Судебные реформы 1864 г. устранили инквизиционный порядок расследования преступлений, лишив полицию и жандармерию права проведения следственных действий и несанкционированных арестов. В России был введен так называемый смешанный уголовный процесс, который характеризовался следующими признаками:

- «комбинацией принципов обвинительного и розыскного процесса, где предварительное следствие строилось по типу розыскного процесса, а судебное рассмотрение дела - по типу обвинительного;

- маскировкой классового характера процесса формальным принципом равенства всех перед законом;

- отделением судебных функций от обвинительных и сосредоточением последних в государственной прокуратуре;

- апелляционным и кассационным порядком обжалования;

- свободой суда в допущении и оценке доказательств» [7, с. 95].

Важное значение имело определение правил оценки доказательств, которые не потеряли своей актуальности, во многом определив развитие доказательственного права.
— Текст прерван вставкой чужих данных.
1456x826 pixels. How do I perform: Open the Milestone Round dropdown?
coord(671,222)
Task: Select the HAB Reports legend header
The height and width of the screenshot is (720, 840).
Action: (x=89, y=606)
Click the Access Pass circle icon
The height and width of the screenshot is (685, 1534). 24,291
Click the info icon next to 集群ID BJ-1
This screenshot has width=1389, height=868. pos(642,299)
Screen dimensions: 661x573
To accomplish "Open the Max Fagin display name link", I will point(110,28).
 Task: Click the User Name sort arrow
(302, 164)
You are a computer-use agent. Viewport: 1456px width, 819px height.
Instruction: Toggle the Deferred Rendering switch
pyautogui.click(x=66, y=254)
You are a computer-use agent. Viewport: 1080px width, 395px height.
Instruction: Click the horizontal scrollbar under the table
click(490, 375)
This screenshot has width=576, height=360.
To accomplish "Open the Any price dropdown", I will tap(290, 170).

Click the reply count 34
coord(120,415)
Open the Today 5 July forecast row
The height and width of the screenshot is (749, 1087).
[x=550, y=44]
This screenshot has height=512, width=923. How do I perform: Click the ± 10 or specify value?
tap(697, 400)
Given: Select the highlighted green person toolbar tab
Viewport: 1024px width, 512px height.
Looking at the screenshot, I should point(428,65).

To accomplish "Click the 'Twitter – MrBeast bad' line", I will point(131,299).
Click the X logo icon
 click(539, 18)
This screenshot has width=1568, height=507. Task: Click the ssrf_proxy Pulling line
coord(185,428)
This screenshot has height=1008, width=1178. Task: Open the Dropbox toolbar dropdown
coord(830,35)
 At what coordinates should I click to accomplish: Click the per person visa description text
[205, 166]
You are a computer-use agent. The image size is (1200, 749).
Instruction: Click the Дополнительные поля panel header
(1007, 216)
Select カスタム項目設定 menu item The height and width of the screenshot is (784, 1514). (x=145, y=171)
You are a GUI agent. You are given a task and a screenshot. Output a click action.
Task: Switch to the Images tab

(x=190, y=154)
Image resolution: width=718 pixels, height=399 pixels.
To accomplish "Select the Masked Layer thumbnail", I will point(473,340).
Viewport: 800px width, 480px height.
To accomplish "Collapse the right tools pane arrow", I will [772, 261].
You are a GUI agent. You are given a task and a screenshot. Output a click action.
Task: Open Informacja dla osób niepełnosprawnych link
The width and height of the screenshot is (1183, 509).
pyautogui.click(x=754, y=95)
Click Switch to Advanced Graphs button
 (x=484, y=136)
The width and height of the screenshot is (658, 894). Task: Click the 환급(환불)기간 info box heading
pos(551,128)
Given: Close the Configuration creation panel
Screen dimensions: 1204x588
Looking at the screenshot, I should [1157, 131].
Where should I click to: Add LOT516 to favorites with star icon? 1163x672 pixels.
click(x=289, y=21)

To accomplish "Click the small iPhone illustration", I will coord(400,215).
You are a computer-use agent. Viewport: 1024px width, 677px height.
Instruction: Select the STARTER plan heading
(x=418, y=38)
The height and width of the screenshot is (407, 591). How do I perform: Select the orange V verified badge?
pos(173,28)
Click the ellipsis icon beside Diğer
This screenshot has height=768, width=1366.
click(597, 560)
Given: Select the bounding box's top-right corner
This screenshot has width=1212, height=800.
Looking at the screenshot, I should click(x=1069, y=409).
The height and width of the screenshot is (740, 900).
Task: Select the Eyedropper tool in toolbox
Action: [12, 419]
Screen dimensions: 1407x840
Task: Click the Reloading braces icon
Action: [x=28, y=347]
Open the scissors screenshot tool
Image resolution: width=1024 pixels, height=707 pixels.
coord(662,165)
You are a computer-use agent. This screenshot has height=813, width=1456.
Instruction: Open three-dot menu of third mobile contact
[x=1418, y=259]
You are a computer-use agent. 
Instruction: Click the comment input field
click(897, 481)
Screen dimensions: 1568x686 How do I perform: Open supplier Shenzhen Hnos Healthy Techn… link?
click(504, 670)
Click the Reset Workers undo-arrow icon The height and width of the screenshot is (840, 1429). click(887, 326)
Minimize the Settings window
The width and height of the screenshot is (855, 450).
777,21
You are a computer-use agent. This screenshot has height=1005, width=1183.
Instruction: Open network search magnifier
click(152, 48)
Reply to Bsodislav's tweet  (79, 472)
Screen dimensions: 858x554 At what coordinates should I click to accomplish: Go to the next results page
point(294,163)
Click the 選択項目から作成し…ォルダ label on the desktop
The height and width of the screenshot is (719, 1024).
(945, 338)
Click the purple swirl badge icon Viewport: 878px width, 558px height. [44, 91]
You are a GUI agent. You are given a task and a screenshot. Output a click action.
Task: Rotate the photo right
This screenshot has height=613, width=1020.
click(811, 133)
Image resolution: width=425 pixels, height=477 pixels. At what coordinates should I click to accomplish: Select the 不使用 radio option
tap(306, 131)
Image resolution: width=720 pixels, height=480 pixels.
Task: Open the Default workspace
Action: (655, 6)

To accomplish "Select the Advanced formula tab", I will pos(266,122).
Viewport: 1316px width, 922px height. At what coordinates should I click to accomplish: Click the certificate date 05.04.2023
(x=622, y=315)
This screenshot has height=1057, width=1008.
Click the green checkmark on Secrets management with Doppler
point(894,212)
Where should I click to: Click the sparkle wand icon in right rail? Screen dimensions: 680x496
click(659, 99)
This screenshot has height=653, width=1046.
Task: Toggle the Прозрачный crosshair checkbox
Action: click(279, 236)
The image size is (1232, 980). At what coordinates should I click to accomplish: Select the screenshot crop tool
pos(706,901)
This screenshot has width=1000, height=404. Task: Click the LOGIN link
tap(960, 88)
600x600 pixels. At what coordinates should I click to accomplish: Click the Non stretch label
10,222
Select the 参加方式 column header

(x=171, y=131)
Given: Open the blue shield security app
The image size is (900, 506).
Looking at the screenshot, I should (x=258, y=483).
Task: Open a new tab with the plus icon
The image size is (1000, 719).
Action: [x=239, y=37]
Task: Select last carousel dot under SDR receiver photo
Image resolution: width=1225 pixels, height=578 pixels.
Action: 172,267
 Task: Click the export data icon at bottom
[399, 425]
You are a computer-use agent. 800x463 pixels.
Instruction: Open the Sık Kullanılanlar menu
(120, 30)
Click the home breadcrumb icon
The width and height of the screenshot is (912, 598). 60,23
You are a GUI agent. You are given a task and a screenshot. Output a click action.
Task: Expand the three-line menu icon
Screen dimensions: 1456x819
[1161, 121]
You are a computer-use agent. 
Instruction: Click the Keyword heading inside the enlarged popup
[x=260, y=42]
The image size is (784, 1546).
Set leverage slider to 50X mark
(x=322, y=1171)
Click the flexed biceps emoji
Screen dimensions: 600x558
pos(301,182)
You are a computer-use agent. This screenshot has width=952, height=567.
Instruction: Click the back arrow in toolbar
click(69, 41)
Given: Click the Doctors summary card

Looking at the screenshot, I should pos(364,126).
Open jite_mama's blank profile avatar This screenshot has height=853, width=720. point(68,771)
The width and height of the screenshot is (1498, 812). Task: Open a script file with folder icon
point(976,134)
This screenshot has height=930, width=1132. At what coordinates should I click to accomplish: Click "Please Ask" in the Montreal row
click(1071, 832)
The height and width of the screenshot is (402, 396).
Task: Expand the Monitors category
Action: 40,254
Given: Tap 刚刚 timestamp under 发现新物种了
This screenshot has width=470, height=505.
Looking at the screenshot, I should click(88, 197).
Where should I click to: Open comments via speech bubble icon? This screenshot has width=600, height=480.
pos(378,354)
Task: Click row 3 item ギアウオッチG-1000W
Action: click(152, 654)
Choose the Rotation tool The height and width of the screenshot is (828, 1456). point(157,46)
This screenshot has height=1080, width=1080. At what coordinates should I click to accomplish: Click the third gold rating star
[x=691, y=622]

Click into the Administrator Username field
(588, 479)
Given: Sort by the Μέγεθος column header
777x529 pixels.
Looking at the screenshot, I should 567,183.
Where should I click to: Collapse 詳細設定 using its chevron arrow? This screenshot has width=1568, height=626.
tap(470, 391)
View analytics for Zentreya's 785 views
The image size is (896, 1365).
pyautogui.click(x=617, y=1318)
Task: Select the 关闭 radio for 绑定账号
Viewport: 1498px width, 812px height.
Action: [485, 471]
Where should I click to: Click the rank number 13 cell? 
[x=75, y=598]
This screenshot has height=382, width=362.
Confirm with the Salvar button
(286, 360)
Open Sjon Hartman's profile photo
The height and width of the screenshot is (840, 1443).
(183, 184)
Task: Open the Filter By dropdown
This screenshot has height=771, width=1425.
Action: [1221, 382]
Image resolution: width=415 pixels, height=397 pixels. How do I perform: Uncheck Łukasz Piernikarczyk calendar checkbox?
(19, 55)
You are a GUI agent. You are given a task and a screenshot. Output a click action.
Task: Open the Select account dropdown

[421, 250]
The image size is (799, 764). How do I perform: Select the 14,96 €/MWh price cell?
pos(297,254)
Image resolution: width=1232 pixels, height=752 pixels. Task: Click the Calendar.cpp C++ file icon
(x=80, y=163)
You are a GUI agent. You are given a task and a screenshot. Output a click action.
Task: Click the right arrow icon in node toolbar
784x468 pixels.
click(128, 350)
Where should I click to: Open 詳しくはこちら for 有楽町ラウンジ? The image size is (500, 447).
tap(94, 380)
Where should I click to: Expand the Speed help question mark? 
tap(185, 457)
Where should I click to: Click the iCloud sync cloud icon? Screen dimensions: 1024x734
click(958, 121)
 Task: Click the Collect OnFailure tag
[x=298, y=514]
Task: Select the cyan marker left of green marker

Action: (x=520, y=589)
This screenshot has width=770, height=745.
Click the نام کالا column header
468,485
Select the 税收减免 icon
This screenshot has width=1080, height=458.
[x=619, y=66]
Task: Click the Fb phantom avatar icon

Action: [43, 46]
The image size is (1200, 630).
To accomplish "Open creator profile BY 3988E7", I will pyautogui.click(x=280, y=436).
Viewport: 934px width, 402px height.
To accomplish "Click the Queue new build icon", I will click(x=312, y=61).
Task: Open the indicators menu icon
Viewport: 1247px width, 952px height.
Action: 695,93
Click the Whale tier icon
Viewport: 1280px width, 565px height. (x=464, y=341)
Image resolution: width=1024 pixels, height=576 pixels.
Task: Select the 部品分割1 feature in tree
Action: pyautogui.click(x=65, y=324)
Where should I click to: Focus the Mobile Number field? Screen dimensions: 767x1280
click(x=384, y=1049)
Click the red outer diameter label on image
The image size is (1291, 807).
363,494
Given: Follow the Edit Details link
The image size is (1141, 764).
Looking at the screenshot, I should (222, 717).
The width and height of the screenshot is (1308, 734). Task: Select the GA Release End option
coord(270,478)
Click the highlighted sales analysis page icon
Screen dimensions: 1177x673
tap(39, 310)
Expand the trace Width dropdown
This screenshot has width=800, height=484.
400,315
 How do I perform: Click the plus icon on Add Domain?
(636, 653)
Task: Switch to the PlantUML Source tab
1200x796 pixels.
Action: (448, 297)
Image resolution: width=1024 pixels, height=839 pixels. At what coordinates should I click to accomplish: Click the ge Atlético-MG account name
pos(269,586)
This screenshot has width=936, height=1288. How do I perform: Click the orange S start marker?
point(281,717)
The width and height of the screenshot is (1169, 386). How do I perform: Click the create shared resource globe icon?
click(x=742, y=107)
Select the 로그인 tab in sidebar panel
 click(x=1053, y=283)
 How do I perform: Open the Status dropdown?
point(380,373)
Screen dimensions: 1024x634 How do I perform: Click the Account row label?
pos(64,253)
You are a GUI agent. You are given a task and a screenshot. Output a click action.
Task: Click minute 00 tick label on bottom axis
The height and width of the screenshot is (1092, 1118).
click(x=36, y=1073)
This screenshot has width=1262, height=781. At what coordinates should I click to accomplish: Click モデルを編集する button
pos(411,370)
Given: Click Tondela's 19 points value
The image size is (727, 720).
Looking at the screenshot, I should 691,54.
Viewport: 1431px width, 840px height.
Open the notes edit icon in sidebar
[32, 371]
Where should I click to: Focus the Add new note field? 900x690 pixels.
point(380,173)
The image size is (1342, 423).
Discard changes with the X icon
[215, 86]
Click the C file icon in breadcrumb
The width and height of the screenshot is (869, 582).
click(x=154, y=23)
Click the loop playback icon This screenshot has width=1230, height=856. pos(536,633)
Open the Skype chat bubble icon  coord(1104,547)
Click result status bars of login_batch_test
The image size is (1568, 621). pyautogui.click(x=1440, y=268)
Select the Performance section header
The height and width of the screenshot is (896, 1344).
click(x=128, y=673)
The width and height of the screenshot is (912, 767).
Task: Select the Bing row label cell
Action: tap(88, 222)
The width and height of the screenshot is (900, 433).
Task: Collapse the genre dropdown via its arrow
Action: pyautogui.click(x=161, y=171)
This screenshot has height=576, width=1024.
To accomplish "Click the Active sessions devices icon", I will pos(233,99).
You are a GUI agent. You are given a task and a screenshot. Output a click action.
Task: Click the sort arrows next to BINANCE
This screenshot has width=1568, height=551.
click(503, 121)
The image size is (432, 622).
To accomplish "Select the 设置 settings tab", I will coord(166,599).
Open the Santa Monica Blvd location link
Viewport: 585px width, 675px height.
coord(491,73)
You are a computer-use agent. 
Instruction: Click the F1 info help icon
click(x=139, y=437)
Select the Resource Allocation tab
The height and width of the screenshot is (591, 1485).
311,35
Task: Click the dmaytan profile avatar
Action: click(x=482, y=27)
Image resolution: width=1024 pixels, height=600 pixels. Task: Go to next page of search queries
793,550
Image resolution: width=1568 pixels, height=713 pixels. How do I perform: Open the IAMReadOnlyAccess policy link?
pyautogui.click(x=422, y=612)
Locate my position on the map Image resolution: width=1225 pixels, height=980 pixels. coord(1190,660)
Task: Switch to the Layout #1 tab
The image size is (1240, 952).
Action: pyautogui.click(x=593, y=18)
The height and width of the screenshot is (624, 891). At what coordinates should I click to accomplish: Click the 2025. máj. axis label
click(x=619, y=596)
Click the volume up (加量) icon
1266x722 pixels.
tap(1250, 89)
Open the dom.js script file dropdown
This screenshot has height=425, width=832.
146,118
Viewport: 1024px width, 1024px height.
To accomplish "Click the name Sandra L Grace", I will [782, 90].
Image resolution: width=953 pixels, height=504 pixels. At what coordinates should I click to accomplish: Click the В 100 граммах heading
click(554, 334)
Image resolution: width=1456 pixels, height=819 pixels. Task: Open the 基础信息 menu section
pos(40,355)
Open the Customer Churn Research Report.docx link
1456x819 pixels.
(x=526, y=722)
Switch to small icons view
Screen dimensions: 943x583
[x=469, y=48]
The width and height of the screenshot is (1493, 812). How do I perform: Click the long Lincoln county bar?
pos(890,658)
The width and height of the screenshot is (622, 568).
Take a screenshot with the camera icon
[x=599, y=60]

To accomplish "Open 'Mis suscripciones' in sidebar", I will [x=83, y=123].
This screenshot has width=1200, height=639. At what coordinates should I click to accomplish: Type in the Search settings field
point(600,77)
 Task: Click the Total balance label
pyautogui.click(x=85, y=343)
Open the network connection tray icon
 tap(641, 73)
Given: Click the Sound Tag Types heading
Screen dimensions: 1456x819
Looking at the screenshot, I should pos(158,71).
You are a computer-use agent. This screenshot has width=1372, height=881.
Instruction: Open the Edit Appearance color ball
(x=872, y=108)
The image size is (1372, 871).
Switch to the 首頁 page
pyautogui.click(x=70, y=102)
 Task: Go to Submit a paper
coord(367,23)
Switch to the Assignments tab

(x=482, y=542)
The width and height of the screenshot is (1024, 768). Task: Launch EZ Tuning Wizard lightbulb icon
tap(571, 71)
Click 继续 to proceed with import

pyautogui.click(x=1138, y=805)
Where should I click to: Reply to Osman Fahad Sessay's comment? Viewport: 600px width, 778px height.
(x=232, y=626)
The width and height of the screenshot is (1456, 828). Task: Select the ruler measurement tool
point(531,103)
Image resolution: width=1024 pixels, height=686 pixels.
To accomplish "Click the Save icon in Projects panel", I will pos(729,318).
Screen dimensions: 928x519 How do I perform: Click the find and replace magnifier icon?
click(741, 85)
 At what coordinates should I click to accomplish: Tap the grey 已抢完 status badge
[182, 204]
Так, ст. 766 Устава уголовного судопроизводства 1864 г. гласила: «Судьи должны определять вину или невиновность подсудимого по внутреннему своему убеждению, основанному на

обсуждении в совокупности всех обстоятельств дела» [25, с. 269].

Несомненным достижением уголовнопроцессуального права по Уставам уголовного судопроизводства 1864 г. было провозглашение таких демократических принципов правосудия, как гласность, состязательность, право обвиняемого на защиту, презумпция невиновности. Хотя фактически эти принципы не могли соблюдаться полностью, но уже само закрепление их в правовых нормах явилось прогрессом по сравнению с прежними формами уголовного процесса.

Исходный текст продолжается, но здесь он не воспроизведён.